Answer

**step1** Understanding the given formula

The problem provides a formula that relates the circumference (C) of a circle to its radius (r). The formula is given as $$C = 2\pi r$$. This formula states that the circumference is equal to two times pi (π) times the radius.

**step2** Identifying the objective

The objective is to "solve the formula for r". This means we need to rearrange the formula so that 'r' is isolated on one side of the equation, and the other variables and constants are on the opposite side.

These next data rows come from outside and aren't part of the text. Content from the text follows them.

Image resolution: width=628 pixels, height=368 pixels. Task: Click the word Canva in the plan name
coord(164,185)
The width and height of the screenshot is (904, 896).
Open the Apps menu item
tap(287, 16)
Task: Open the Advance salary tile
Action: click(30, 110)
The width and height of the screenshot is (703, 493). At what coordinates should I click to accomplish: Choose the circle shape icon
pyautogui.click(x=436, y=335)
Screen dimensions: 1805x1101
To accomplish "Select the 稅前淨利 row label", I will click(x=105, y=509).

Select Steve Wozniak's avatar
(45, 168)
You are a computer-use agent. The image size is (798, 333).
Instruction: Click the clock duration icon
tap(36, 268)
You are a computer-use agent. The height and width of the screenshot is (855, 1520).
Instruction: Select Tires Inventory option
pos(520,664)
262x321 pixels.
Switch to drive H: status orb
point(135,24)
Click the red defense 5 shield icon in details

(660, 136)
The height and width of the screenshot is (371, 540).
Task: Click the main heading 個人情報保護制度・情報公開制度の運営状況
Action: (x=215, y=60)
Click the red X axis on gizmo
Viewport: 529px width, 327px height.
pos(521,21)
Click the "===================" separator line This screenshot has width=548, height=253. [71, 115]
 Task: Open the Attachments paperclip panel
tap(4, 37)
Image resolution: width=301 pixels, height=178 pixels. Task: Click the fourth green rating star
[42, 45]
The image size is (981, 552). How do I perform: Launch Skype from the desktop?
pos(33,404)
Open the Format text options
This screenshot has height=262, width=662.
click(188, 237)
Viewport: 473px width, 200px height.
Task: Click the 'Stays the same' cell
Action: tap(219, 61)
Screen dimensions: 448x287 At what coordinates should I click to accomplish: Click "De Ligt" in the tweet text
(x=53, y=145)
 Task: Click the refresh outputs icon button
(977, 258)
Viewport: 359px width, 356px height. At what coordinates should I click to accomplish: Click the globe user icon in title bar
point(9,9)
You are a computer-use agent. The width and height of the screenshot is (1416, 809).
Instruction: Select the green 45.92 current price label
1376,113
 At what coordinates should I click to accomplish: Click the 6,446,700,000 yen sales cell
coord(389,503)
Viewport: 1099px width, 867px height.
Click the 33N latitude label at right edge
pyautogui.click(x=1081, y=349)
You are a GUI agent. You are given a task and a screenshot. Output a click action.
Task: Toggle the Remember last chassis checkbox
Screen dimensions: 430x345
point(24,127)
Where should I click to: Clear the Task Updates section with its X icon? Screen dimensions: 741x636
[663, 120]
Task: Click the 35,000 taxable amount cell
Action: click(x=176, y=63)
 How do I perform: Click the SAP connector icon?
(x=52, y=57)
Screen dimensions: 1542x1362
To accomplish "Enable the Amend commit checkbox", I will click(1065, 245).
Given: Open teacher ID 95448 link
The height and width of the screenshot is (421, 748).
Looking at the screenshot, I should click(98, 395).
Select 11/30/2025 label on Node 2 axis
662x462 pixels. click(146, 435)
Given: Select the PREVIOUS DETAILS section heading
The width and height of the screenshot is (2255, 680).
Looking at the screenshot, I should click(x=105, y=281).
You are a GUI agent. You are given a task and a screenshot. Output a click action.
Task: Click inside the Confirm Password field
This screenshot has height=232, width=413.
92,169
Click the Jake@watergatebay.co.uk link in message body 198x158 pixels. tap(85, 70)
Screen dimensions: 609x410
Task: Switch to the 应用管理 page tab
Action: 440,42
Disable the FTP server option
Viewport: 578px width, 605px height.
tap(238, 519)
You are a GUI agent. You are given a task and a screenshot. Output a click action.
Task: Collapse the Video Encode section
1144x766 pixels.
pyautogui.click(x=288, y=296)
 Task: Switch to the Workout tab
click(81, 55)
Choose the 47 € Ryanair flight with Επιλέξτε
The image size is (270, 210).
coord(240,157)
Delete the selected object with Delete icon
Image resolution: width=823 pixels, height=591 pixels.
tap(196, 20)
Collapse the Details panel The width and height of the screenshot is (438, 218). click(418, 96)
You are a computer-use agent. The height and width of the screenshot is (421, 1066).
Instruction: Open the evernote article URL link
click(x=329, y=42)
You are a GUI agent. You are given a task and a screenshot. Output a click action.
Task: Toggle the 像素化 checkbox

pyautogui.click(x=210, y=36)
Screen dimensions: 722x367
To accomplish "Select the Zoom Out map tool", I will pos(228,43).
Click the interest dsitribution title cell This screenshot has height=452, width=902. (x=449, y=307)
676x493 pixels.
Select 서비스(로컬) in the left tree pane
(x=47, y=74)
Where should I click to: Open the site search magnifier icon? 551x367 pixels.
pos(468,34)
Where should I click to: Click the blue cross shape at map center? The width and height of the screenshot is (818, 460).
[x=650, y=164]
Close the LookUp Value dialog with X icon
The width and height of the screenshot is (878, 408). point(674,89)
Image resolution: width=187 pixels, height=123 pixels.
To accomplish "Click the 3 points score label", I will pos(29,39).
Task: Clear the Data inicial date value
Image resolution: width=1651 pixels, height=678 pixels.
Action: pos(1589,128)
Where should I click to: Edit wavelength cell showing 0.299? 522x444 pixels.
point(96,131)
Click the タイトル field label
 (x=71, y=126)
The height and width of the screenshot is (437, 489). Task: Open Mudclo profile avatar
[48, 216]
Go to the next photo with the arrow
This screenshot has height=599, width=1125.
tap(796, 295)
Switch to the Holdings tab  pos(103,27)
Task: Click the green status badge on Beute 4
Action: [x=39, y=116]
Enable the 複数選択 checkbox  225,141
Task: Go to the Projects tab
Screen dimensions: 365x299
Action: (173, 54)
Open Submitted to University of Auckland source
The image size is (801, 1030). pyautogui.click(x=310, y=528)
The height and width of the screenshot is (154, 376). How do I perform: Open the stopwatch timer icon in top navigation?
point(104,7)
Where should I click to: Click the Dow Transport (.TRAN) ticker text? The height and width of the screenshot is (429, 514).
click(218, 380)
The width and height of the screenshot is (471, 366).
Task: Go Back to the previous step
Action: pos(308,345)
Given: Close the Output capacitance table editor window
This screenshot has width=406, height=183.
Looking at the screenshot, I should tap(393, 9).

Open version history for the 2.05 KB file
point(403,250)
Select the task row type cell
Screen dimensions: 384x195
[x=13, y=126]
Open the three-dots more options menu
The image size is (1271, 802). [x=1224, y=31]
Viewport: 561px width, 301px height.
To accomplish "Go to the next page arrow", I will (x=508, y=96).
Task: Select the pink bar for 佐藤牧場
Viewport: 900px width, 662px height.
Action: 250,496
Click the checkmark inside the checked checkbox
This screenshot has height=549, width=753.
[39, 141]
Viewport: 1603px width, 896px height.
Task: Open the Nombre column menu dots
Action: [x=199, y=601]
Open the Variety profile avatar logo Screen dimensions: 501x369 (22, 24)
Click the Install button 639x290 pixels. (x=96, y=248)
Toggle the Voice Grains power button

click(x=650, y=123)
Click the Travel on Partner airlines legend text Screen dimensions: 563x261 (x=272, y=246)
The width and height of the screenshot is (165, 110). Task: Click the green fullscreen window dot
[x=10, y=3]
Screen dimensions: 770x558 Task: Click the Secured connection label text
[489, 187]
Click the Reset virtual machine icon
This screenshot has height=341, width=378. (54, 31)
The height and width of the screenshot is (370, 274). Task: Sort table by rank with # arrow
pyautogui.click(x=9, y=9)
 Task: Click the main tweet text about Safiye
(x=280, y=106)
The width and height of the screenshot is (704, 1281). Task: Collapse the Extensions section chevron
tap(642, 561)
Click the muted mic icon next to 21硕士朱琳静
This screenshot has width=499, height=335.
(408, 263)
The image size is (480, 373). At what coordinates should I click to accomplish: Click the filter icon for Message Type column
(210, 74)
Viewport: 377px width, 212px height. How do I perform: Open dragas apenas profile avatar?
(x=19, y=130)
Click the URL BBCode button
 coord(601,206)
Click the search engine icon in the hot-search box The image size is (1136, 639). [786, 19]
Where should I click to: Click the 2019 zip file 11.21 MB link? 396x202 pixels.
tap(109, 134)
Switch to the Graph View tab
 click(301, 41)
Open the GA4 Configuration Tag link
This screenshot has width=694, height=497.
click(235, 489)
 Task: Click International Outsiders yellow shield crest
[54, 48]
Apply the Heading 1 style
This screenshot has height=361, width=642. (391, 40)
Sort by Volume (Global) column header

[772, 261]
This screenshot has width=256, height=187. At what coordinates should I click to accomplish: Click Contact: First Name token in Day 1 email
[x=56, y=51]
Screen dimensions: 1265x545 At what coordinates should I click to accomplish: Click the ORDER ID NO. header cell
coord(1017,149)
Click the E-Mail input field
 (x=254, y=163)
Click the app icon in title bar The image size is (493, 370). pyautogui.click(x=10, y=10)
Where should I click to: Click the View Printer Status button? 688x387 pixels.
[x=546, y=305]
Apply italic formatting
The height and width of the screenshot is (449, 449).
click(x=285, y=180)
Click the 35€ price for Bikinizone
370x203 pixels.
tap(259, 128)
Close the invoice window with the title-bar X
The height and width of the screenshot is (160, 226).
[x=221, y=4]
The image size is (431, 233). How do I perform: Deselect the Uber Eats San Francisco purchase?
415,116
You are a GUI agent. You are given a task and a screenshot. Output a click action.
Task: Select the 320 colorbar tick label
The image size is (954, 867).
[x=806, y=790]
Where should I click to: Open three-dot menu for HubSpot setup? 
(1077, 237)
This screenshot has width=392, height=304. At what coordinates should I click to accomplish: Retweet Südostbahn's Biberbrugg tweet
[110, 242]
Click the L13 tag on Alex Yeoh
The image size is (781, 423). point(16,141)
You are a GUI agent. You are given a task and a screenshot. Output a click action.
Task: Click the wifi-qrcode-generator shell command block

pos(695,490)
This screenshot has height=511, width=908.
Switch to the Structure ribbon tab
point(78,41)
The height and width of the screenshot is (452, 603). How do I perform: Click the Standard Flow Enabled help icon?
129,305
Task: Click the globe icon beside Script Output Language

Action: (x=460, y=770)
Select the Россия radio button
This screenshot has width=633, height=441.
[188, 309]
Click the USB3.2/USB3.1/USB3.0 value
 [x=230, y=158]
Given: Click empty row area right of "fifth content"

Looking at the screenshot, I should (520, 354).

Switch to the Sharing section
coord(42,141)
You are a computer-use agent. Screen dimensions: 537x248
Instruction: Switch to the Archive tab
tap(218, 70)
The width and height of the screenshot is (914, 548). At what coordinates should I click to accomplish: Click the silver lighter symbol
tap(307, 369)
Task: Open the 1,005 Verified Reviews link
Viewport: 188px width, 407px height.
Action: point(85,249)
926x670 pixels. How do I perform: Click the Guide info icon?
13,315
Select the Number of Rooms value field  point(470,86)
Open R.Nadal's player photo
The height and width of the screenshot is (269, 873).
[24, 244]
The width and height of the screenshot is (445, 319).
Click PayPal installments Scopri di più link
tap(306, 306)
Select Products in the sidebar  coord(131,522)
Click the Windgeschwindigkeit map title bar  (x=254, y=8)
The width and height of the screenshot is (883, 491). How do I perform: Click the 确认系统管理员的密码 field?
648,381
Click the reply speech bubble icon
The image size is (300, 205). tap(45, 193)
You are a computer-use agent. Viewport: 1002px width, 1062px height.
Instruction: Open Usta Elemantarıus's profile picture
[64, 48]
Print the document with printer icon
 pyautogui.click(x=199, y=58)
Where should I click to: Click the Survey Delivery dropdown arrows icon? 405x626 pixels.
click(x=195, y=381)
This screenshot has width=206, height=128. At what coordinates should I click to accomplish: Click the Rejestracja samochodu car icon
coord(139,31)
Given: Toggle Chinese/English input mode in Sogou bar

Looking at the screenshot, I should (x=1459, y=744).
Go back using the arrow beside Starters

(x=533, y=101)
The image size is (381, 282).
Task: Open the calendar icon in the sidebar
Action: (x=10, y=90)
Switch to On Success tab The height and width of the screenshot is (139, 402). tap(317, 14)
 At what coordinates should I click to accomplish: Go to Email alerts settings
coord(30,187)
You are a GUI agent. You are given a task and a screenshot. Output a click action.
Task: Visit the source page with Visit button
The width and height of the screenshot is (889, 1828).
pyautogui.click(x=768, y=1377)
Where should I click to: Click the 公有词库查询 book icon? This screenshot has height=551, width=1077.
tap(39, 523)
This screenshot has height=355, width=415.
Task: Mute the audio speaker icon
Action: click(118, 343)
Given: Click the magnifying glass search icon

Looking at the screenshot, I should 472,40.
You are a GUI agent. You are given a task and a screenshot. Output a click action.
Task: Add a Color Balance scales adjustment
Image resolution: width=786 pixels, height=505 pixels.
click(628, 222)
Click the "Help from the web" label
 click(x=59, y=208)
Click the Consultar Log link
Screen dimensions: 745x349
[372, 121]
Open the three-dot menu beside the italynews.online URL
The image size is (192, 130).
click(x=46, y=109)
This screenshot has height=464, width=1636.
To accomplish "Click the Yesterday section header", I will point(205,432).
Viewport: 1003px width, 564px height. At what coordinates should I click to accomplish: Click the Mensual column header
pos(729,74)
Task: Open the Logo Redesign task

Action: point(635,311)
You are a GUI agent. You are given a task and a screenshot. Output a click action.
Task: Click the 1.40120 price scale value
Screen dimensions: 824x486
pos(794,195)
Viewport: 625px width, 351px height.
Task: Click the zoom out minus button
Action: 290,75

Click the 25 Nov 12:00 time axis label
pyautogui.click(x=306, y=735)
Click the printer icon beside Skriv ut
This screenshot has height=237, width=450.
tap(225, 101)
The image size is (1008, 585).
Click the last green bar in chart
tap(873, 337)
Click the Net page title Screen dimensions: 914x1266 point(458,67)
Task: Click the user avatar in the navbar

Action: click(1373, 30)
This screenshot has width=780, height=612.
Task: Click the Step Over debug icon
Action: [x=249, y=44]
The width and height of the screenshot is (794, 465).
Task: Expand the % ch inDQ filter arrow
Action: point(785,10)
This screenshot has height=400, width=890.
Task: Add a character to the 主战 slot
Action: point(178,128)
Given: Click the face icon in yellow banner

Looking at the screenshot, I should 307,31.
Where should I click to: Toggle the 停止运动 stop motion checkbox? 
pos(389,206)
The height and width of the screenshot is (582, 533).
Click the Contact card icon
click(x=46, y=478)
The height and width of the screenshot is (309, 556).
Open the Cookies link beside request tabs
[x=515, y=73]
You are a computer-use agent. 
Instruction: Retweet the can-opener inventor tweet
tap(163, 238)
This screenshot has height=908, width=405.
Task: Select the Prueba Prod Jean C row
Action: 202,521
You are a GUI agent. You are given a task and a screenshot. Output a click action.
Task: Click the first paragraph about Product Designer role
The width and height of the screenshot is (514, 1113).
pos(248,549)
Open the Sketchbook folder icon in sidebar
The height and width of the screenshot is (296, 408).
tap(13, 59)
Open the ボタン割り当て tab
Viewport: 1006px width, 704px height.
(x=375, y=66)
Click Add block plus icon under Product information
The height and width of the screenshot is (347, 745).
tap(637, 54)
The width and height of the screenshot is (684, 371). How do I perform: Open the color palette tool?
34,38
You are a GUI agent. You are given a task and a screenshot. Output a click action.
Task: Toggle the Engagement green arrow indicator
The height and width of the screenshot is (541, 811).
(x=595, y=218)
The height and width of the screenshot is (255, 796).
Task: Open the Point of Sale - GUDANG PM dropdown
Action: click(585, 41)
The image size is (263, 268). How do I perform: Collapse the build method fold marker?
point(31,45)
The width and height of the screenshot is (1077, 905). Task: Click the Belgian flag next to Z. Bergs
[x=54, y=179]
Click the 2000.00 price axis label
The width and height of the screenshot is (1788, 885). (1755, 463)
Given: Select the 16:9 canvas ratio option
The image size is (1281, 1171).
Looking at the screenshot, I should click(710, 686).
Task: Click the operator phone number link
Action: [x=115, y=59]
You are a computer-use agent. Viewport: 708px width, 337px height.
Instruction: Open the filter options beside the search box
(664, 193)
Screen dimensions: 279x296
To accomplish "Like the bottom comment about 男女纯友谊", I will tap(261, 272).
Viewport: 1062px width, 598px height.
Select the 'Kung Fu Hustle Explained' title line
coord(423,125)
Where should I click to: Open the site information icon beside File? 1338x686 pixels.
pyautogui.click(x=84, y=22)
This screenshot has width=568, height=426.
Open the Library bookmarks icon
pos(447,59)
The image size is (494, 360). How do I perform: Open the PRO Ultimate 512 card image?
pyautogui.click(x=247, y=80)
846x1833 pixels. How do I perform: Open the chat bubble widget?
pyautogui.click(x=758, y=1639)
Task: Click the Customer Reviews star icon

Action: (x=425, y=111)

**step3** Applying inverse operations to isolate 'r'

In the given formula, $$C = 2\pi r$$, the radius 'r' is multiplied by '2' and by 'π'. To isolate 'r', we need to perform the inverse operation of multiplication, which is division. We must divide both sides of the equation by the terms that are multiplying 'r'. These terms are '2' and 'π'.

**step4** Solving for 'r'

Divide both sides of the equation $$C = 2\pi r$$ by $$2\pi$$.
On the left side, we get $$\frac{C}{2\pi}$$.
On the right side, we get $$\frac{2\pi r}{2\pi}$$. The $$2\pi$$ in the numerator and denominator cancel each other out, leaving only 'r'.
Therefore, the formula solved for 'r' is $$r = \frac{C}{2\pi}$$.